* _Selection_:
_ _ _

DESCRIPTION.
The Roman fortress is in plan a rounded oblong, 220 yards north-east and south-west by 115 yards, and contains from 8½ acres to 9 acres. It is included within a wall strengthened by towers, and here, as at Lyme, the outline of the plan was evidently governed by that of the ground on which the castle stands, and which rises 8 feet to 10 feet above the sea level and that of the surrounding marsh or meadow. The wall is from 10 feet to 11 feet thick throughout, and at this time from 20 feet to 30 feet high. The length in circuit is about 580 yards. At the bend of the enclosure, towards the south-west, is the main entrance, preserving very nearly its original form. Two half-round towers, 28 feet apart, and 20 feet diameter, with produced flat sides, giving them a depth of 30 feet, and 30 feet high, project 20 feet from the curtain, and were connected by a cross wall, of which only the foundation remains, and in which was the outer gateway. These towers are not quite parallel, but their longer axes radiate slightly outwards. They are solid and have no internal projection, but from each of them a wall ran backwards 18 feet, terminating in a cross wall, in which was the second gateway, the foundations of which show that the base had an opening of 9 feet. This rectangular gatehouse must have resembled those of Porchester, and, like those, had evidently been altered to suit the Norman entrance, of which there remains one jamb of the outer gateway.

_ _ _

Rows on where targets are found:
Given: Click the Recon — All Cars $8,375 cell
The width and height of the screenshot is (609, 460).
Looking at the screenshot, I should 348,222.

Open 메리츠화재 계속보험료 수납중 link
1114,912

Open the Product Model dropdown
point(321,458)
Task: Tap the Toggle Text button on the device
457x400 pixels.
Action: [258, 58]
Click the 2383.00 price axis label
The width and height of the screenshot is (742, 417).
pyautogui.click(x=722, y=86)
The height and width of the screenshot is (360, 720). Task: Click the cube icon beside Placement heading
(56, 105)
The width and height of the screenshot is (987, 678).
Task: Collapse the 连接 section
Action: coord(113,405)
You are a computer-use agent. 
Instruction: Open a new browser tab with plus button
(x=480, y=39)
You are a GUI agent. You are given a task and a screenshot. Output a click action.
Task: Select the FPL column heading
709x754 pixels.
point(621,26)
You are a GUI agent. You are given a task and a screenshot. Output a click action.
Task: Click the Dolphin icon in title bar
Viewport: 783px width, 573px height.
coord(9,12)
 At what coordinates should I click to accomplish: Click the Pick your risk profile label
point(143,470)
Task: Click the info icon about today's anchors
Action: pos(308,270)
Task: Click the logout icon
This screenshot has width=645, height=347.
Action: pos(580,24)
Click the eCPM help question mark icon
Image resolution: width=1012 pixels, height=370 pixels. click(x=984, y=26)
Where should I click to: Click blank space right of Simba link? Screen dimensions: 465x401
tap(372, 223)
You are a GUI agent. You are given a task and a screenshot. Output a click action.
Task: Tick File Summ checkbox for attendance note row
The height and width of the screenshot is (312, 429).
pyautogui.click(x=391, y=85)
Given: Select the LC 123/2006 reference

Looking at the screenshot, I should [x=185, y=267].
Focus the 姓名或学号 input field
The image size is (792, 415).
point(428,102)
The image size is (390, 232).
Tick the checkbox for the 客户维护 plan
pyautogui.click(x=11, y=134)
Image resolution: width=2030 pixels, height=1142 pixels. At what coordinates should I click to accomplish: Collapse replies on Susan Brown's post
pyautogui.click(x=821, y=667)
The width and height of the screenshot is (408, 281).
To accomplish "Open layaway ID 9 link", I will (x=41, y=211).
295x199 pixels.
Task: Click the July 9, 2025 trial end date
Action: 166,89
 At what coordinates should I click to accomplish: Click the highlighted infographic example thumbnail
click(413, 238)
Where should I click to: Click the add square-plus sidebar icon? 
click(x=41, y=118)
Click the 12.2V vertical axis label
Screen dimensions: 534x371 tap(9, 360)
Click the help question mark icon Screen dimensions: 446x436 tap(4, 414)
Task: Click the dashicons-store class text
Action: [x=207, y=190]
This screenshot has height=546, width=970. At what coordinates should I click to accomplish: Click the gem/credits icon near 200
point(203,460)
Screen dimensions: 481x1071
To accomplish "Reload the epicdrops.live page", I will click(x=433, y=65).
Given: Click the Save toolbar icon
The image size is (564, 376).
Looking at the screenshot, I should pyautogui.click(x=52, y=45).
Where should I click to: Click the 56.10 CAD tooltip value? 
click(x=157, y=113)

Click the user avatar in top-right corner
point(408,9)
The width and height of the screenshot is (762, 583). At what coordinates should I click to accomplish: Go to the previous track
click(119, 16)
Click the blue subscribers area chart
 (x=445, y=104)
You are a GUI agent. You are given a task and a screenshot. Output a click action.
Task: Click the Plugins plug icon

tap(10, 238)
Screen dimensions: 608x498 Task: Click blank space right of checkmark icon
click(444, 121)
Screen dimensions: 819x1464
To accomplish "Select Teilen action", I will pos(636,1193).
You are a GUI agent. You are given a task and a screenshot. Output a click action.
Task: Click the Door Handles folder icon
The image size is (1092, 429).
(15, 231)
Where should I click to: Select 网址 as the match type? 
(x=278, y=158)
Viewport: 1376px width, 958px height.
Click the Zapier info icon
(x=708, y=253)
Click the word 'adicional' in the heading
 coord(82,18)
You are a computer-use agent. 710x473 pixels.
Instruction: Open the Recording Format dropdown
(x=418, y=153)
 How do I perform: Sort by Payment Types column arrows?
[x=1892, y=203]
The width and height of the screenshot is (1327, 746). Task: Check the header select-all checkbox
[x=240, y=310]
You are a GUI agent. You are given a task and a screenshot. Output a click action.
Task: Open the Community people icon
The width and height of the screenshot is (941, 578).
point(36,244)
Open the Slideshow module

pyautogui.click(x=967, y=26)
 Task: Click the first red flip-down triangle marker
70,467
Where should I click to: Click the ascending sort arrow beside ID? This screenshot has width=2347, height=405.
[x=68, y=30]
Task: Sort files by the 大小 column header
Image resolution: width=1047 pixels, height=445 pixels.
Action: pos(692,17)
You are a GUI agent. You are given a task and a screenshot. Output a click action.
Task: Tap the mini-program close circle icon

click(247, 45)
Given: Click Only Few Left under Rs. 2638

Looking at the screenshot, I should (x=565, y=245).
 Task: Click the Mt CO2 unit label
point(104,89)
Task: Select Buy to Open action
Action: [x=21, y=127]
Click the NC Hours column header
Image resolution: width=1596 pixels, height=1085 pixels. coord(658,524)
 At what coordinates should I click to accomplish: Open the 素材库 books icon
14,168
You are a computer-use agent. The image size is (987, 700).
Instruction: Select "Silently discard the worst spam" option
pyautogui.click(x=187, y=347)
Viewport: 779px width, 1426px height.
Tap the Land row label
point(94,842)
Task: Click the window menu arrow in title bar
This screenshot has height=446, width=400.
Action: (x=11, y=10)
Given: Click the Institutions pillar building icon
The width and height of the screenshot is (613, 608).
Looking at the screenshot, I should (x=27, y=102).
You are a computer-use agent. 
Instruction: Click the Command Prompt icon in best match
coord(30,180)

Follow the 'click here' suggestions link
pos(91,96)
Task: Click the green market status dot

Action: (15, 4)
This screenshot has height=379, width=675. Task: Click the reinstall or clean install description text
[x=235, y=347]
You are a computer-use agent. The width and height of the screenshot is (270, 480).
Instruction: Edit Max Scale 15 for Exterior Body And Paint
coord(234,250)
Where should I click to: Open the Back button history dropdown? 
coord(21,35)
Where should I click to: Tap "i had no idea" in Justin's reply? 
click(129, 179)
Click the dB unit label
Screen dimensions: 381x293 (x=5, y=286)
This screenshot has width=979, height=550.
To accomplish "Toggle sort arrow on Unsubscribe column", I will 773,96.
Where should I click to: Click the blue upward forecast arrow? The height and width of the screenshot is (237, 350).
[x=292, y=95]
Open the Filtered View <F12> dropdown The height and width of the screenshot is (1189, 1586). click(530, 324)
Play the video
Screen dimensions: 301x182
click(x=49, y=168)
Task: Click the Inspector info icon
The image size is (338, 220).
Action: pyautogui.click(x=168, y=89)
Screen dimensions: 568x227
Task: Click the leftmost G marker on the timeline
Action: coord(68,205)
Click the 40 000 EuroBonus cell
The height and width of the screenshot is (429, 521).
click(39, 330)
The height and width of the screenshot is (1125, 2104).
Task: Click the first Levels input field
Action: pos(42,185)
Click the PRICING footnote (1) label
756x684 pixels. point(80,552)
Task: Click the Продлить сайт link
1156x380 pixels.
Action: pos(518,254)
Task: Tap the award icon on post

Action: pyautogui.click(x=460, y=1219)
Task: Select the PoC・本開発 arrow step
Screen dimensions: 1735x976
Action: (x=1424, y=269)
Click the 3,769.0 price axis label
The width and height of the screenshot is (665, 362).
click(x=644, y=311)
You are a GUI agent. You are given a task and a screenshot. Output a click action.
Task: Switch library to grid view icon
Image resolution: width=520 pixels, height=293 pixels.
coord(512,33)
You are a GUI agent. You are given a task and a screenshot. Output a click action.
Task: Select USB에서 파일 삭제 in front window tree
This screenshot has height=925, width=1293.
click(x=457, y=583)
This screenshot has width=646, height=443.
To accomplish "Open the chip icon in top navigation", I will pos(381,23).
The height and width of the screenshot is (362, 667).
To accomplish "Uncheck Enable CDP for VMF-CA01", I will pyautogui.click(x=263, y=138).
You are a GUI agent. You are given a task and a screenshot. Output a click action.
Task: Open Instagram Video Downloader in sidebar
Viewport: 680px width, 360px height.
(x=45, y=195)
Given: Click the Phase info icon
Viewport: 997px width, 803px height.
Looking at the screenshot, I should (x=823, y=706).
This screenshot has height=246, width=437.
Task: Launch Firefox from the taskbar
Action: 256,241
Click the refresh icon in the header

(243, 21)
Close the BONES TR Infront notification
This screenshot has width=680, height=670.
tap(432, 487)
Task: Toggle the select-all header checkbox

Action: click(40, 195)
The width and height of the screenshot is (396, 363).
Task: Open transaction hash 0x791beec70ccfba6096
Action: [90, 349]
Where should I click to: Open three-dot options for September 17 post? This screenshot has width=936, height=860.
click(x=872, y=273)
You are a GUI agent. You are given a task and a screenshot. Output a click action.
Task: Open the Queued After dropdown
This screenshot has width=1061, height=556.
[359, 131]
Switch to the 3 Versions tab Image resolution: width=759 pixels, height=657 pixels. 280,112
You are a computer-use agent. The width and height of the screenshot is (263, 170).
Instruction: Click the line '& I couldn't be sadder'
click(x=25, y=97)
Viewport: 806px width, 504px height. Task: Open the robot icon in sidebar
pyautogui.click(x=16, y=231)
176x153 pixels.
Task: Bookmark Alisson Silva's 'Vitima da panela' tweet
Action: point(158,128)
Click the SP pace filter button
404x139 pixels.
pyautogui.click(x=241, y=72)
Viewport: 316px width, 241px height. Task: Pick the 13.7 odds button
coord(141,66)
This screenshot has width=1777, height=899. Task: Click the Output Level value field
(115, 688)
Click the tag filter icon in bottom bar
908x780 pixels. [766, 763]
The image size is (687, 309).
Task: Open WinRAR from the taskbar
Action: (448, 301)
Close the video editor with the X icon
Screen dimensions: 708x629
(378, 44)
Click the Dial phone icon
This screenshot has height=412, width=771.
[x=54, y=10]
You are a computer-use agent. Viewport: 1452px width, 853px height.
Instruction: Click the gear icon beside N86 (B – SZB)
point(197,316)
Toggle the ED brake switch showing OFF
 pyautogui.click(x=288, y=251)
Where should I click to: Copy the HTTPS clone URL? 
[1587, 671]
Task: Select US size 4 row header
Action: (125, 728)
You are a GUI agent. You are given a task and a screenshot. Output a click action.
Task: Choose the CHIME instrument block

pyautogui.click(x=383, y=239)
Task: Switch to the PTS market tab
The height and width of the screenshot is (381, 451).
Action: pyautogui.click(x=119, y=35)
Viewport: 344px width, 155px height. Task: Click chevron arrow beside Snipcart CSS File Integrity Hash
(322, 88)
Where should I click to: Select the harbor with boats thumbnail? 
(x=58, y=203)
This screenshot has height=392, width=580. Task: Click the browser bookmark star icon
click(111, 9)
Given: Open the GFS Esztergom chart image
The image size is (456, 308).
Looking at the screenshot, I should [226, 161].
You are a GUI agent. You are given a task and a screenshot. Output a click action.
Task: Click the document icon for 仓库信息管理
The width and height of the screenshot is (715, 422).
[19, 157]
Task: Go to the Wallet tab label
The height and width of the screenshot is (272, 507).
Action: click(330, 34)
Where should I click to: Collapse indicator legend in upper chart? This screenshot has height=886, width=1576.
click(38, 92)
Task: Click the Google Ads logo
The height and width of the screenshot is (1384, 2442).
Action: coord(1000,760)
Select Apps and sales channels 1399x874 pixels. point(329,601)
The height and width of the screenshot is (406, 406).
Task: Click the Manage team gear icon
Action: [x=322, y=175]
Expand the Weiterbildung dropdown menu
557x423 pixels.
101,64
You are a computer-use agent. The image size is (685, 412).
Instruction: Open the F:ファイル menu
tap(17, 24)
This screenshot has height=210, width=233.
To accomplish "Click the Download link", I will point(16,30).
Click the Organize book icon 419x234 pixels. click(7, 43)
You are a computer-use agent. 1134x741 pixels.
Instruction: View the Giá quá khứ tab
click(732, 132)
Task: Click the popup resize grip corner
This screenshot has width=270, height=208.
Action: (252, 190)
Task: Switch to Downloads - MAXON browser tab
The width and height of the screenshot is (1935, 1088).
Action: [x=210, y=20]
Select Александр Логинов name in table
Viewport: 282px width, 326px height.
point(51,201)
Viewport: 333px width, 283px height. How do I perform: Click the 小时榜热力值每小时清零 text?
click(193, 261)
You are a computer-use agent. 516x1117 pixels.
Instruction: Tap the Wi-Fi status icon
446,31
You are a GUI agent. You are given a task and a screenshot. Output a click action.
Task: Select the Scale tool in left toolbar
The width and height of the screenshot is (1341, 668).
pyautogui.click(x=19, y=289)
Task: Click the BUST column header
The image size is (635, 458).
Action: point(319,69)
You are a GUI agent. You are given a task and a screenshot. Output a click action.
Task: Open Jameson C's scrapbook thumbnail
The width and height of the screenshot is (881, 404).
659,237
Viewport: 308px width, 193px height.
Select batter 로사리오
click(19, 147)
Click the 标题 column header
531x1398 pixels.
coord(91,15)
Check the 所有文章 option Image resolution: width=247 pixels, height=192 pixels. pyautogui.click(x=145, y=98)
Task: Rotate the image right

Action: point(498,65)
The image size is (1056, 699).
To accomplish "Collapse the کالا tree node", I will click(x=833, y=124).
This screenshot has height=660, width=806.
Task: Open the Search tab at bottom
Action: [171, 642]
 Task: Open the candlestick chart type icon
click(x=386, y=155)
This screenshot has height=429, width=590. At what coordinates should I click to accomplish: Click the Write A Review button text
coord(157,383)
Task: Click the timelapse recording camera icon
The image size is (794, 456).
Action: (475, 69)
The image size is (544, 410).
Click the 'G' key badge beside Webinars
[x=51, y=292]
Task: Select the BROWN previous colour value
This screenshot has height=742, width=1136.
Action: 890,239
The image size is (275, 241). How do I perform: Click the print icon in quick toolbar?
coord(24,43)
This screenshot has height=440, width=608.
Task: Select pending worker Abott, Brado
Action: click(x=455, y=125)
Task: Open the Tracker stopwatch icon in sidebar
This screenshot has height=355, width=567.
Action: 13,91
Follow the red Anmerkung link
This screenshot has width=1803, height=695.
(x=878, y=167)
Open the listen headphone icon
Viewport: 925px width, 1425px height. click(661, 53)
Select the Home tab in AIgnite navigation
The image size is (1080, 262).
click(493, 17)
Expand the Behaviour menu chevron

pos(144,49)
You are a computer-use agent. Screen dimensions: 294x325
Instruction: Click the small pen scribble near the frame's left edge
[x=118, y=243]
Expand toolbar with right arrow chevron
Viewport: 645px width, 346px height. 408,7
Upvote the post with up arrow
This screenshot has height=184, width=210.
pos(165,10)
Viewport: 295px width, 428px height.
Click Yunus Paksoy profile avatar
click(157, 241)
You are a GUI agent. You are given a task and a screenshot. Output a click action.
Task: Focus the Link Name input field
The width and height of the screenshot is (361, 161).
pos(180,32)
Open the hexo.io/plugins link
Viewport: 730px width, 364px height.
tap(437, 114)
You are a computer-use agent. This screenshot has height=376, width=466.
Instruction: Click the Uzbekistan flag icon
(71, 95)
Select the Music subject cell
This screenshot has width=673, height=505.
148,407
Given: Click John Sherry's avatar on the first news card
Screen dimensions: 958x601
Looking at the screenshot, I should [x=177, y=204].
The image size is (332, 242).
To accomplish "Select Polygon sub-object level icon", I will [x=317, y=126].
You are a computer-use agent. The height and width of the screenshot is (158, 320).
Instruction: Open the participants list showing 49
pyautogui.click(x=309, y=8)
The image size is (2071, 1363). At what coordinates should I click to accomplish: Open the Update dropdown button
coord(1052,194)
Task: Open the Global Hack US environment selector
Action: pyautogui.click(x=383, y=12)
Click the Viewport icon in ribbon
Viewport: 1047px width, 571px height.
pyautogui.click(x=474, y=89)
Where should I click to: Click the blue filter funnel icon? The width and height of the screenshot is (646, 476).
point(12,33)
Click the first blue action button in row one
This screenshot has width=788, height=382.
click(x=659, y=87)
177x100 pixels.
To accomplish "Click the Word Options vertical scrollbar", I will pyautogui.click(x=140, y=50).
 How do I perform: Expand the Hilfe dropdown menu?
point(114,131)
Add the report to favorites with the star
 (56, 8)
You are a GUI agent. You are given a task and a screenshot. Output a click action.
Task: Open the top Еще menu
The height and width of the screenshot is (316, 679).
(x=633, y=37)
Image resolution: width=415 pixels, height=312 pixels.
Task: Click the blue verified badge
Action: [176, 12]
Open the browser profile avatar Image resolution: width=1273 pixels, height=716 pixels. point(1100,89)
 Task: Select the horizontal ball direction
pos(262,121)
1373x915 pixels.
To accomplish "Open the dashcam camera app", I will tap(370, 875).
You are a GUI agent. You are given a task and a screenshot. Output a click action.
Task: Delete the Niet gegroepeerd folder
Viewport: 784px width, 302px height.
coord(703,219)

_ _ _

* _Tasks to complete_:
a - In the fortress description, how thick is the wall said to be?
b - Pull out each line of the records that contains the word "market".
The fortress description and the records have no connection to each other.

* _Response list_:
a - The wall is from 10 feet to 11 feet thick throughout.

b -
Task: Click the green market status dot
Task: Switch to the PTS market tab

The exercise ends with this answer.